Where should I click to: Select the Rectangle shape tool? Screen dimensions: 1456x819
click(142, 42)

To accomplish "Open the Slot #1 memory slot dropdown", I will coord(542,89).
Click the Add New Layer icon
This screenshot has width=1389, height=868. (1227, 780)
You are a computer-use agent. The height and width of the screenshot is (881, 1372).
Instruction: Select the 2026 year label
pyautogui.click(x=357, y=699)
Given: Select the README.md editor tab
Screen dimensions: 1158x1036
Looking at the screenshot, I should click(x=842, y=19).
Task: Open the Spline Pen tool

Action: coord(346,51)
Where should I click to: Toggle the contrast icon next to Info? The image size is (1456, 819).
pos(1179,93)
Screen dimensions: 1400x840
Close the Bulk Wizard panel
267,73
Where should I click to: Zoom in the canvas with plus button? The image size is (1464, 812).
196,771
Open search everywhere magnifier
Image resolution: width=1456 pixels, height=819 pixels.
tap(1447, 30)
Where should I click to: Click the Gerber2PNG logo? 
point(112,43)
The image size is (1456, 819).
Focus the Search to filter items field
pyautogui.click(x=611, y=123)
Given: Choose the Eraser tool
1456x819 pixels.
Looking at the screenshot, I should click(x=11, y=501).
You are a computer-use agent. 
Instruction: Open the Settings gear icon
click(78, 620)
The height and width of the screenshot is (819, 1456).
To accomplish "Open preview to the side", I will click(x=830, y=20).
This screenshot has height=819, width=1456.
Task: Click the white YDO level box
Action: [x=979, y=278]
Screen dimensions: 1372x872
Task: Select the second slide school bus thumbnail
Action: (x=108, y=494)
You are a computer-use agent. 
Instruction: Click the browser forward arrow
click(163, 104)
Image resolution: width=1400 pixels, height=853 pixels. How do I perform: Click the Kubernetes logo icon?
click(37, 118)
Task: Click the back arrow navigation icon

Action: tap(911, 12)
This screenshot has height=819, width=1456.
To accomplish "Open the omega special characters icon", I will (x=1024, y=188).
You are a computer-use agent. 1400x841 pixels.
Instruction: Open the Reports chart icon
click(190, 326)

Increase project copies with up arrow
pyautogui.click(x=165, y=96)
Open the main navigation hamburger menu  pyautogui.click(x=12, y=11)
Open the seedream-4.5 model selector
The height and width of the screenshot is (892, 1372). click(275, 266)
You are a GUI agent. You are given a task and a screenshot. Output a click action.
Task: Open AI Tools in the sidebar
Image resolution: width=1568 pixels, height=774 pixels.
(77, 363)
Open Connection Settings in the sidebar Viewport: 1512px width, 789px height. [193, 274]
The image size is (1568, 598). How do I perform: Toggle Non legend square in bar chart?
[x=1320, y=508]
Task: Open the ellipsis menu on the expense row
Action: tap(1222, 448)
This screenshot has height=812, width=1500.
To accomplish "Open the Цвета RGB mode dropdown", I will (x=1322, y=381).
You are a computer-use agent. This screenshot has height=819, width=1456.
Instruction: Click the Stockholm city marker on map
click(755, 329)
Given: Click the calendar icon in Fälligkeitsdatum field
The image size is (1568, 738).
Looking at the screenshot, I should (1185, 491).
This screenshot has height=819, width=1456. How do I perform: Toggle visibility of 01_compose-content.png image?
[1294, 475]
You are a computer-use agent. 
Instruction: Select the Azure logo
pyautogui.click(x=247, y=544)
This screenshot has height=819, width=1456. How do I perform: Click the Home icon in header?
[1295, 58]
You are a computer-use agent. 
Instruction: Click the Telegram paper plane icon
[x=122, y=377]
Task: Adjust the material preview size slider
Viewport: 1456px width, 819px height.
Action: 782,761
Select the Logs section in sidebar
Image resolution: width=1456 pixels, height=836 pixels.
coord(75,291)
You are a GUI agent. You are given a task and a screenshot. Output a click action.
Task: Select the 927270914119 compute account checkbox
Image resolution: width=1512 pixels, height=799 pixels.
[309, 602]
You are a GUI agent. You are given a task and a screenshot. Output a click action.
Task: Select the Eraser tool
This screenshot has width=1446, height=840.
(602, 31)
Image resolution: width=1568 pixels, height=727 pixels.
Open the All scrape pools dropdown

Your task >> Print out the whole of the material above exactly as it stands.

Written solution >>
Where should I click to: Select the Rectangle shape tool? Screen dimensions: 1456x819
click(142, 42)

To accomplish "Open the Slot #1 memory slot dropdown", I will coord(542,89).
Click the Add New Layer icon
This screenshot has width=1389, height=868. (1227, 780)
You are a computer-use agent. The height and width of the screenshot is (881, 1372).
Instruction: Select the 2026 year label
pyautogui.click(x=357, y=699)
Given: Select the README.md editor tab
Screen dimensions: 1158x1036
Looking at the screenshot, I should click(x=842, y=19).
Task: Open the Spline Pen tool

Action: coord(346,51)
Where should I click to: Toggle the contrast icon next to Info? The image size is (1456, 819).
pos(1179,93)
Screen dimensions: 1400x840
Close the Bulk Wizard panel
267,73
Where should I click to: Zoom in the canvas with plus button? The image size is (1464, 812).
196,771
Open search everywhere magnifier
Image resolution: width=1456 pixels, height=819 pixels.
tap(1447, 30)
Where should I click to: Click the Gerber2PNG logo? 
point(112,43)
The image size is (1456, 819).
Focus the Search to filter items field
pyautogui.click(x=611, y=123)
Given: Choose the Eraser tool
1456x819 pixels.
Looking at the screenshot, I should click(x=11, y=501).
You are a computer-use agent. 
Instruction: Open the Settings gear icon
click(78, 620)
The height and width of the screenshot is (819, 1456).
To accomplish "Open preview to the side", I will click(x=830, y=20).
This screenshot has height=819, width=1456.
Task: Click the white YDO level box
Action: [x=979, y=278]
Screen dimensions: 1372x872
Task: Select the second slide school bus thumbnail
Action: (x=108, y=494)
You are a computer-use agent. 
Instruction: Click the browser forward arrow
click(163, 104)
Image resolution: width=1400 pixels, height=853 pixels. How do I perform: Click the Kubernetes logo icon?
click(37, 118)
Task: Click the back arrow navigation icon

Action: tap(911, 12)
This screenshot has height=819, width=1456.
To accomplish "Open the omega special characters icon", I will (x=1024, y=188).
You are a computer-use agent. 1400x841 pixels.
Instruction: Open the Reports chart icon
click(190, 326)

Increase project copies with up arrow
pyautogui.click(x=165, y=96)
Open the main navigation hamburger menu  pyautogui.click(x=12, y=11)
Open the seedream-4.5 model selector
The height and width of the screenshot is (892, 1372). click(275, 266)
You are a GUI agent. You are given a task and a screenshot. Output a click action.
Task: Open AI Tools in the sidebar
Image resolution: width=1568 pixels, height=774 pixels.
(77, 363)
Open Connection Settings in the sidebar Viewport: 1512px width, 789px height. [193, 274]
The image size is (1568, 598). How do I perform: Toggle Non legend square in bar chart?
[x=1320, y=508]
Task: Open the ellipsis menu on the expense row
Action: tap(1222, 448)
This screenshot has height=812, width=1500.
To accomplish "Open the Цвета RGB mode dropdown", I will (x=1322, y=381).
You are a computer-use agent. This screenshot has height=819, width=1456.
Instruction: Click the Stockholm city marker on map
click(755, 329)
Given: Click the calendar icon in Fälligkeitsdatum field
The image size is (1568, 738).
Looking at the screenshot, I should (1185, 491).
This screenshot has height=819, width=1456. How do I perform: Toggle visibility of 01_compose-content.png image?
[1294, 475]
You are a computer-use agent. 
Instruction: Select the Azure logo
pyautogui.click(x=247, y=544)
This screenshot has height=819, width=1456. How do I perform: Click the Home icon in header?
[1295, 58]
You are a computer-use agent. 
Instruction: Click the Telegram paper plane icon
[x=122, y=377]
Task: Adjust the material preview size slider
Viewport: 1456px width, 819px height.
Action: 782,761
Select the Logs section in sidebar
Image resolution: width=1456 pixels, height=836 pixels.
coord(75,291)
You are a GUI agent. You are given a task and a screenshot. Output a click action.
Task: Select the 927270914119 compute account checkbox
Image resolution: width=1512 pixels, height=799 pixels.
[309, 602]
You are a GUI agent. You are given a task and a screenshot. Output a click action.
Task: Select the Eraser tool
This screenshot has width=1446, height=840.
(602, 31)
Image resolution: width=1568 pixels, height=727 pixels.
Open the All scrape pools dropdown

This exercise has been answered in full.